EXERCISE REQUIREMENTS: Nothing in the records may be left out; restate them word for word.

Excerpts from a dataset

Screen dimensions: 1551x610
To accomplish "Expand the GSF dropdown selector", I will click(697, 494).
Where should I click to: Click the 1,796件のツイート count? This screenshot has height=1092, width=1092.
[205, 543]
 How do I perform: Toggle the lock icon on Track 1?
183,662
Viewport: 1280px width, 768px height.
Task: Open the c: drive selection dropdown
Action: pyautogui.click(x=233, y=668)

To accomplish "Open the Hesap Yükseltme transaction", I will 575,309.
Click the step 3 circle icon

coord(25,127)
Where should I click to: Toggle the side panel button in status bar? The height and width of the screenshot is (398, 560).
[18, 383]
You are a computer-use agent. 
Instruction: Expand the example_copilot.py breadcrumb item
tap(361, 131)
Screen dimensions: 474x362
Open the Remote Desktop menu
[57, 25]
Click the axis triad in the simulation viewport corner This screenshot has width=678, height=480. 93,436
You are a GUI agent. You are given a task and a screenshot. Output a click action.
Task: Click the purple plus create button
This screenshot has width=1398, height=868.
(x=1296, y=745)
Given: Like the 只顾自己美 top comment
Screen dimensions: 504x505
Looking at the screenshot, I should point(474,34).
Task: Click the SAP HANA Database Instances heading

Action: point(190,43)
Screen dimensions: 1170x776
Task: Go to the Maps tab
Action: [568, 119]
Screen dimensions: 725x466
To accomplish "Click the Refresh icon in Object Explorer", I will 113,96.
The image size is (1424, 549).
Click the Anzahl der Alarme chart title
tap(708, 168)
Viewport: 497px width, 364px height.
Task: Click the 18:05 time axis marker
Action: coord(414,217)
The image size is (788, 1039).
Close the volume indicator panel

RESPONSE BOX:
Screen dimensions: 1551x610
To accomplish "Expand the GSF dropdown selector", I will click(697, 494).
Where should I click to: Click the 1,796件のツイート count? This screenshot has height=1092, width=1092.
[205, 543]
 How do I perform: Toggle the lock icon on Track 1?
183,662
Viewport: 1280px width, 768px height.
Task: Open the c: drive selection dropdown
Action: pyautogui.click(x=233, y=668)

To accomplish "Open the Hesap Yükseltme transaction", I will 575,309.
Click the step 3 circle icon

coord(25,127)
Where should I click to: Toggle the side panel button in status bar? The height and width of the screenshot is (398, 560).
[18, 383]
You are a computer-use agent. 
Instruction: Expand the example_copilot.py breadcrumb item
tap(361, 131)
Screen dimensions: 474x362
Open the Remote Desktop menu
[57, 25]
Click the axis triad in the simulation viewport corner This screenshot has width=678, height=480. 93,436
You are a GUI agent. You are given a task and a screenshot. Output a click action.
Task: Click the purple plus create button
This screenshot has width=1398, height=868.
(x=1296, y=745)
Given: Like the 只顾自己美 top comment
Screen dimensions: 504x505
Looking at the screenshot, I should point(474,34).
Task: Click the SAP HANA Database Instances heading

Action: point(190,43)
Screen dimensions: 1170x776
Task: Go to the Maps tab
Action: [568, 119]
Screen dimensions: 725x466
To accomplish "Click the Refresh icon in Object Explorer", I will 113,96.
The image size is (1424, 549).
Click the Anzahl der Alarme chart title
tap(708, 168)
Viewport: 497px width, 364px height.
Task: Click the 18:05 time axis marker
Action: coord(414,217)
The image size is (788, 1039).
Close the volume indicator panel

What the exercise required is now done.